(Stored items)
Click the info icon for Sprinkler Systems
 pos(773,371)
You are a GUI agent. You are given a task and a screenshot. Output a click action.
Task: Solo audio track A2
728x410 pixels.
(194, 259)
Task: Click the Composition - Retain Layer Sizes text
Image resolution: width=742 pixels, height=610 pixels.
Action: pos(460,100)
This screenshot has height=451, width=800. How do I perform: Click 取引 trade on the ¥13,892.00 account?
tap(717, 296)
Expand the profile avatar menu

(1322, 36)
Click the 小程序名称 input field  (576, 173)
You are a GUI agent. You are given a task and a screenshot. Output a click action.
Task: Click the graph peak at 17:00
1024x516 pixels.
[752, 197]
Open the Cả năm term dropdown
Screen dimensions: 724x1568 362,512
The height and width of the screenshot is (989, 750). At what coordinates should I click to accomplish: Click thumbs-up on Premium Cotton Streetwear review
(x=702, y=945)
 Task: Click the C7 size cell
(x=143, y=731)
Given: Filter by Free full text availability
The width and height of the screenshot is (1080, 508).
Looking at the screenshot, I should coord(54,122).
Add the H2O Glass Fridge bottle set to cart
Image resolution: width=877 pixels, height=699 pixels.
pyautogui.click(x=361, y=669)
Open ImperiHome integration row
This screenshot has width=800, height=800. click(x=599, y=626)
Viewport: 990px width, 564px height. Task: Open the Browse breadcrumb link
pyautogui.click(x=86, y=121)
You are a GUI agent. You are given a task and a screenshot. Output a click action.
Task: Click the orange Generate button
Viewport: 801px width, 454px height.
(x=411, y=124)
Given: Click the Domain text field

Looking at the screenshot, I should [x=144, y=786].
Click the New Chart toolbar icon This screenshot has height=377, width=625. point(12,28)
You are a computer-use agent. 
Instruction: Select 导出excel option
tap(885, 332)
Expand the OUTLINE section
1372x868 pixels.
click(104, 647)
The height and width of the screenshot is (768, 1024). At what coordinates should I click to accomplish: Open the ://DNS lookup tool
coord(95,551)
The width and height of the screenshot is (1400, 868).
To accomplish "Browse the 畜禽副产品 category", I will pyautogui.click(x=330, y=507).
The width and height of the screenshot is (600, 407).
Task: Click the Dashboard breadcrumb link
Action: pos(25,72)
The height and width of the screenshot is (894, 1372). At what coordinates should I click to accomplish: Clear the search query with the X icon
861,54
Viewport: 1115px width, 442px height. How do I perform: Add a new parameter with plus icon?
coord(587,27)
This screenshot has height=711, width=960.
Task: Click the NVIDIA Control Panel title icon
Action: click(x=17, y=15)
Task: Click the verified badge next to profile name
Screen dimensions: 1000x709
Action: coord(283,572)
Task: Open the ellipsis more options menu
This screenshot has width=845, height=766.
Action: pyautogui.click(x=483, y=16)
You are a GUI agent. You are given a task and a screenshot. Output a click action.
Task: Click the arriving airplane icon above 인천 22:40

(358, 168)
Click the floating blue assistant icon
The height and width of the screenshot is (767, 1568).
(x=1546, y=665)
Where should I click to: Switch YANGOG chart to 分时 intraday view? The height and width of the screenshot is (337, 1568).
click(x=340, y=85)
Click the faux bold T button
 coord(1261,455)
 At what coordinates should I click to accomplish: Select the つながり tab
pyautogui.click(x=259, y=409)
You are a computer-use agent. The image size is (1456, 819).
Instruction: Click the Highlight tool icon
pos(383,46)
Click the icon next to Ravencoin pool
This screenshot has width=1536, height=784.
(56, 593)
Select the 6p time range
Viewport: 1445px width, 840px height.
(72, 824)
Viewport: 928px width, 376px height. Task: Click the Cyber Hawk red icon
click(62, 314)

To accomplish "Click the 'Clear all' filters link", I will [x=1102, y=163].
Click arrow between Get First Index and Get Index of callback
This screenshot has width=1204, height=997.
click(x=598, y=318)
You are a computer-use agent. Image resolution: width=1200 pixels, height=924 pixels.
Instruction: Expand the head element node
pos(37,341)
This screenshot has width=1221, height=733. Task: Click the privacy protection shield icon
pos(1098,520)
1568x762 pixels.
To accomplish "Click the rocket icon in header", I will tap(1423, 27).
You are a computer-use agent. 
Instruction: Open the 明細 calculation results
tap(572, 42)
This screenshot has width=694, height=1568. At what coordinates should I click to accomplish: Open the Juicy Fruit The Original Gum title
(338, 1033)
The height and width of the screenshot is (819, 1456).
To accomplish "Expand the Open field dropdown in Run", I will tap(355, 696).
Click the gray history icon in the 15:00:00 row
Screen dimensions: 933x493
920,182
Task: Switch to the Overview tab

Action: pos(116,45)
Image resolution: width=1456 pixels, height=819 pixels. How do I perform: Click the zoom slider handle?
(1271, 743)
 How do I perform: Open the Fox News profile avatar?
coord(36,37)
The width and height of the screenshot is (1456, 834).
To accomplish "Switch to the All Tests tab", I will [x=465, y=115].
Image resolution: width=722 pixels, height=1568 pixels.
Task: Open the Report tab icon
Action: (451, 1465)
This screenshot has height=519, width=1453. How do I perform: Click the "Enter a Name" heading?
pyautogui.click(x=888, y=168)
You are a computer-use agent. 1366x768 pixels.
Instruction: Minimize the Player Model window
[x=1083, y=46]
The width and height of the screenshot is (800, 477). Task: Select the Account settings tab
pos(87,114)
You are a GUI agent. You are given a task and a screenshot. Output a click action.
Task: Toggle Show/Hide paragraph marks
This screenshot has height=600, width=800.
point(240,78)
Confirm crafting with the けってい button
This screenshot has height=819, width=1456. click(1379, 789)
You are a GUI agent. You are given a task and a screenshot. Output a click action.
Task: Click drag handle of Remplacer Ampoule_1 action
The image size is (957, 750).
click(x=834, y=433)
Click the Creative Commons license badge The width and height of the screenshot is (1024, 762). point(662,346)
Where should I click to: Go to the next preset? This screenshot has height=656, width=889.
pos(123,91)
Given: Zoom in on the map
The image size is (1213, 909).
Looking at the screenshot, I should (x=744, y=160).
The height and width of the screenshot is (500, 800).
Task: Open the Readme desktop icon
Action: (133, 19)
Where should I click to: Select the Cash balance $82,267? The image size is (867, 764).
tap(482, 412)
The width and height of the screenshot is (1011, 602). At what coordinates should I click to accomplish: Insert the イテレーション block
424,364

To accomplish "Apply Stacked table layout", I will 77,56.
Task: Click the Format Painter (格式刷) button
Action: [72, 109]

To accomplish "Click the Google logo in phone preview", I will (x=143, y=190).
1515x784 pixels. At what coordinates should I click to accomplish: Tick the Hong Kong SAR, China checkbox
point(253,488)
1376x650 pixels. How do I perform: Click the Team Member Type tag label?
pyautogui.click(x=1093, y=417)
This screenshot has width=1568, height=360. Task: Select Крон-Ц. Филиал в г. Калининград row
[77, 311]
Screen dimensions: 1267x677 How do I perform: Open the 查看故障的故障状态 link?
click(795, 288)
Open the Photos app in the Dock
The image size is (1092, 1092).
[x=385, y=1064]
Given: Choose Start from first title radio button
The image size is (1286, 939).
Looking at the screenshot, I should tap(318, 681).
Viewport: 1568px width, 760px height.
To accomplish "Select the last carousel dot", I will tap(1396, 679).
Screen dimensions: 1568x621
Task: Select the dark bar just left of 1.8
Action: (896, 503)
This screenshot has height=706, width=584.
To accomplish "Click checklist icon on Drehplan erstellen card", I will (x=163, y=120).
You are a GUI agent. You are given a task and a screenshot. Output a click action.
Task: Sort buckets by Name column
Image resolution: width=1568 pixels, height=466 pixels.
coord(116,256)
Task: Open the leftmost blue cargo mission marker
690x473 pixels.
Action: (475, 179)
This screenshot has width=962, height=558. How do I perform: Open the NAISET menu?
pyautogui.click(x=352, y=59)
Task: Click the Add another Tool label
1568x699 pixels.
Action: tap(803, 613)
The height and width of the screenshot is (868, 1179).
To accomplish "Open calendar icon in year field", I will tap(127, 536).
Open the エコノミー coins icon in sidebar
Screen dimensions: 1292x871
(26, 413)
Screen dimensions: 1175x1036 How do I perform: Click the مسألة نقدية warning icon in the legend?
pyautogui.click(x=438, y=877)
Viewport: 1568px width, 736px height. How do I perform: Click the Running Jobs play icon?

▶ _TASK_: Using only the entries above, output the line with "Task: Click drag", the line with "Given: Zoom in on the map", and all lines between them, exactly as they stand.

▶ _RESULT OF THE EXERCISE_:
Task: Click drag handle of Remplacer Ampoule_1 action
The image size is (957, 750).
click(x=834, y=433)
Click the Creative Commons license badge The width and height of the screenshot is (1024, 762). point(662,346)
Where should I click to: Go to the next preset? This screenshot has height=656, width=889.
pos(123,91)
Given: Zoom in on the map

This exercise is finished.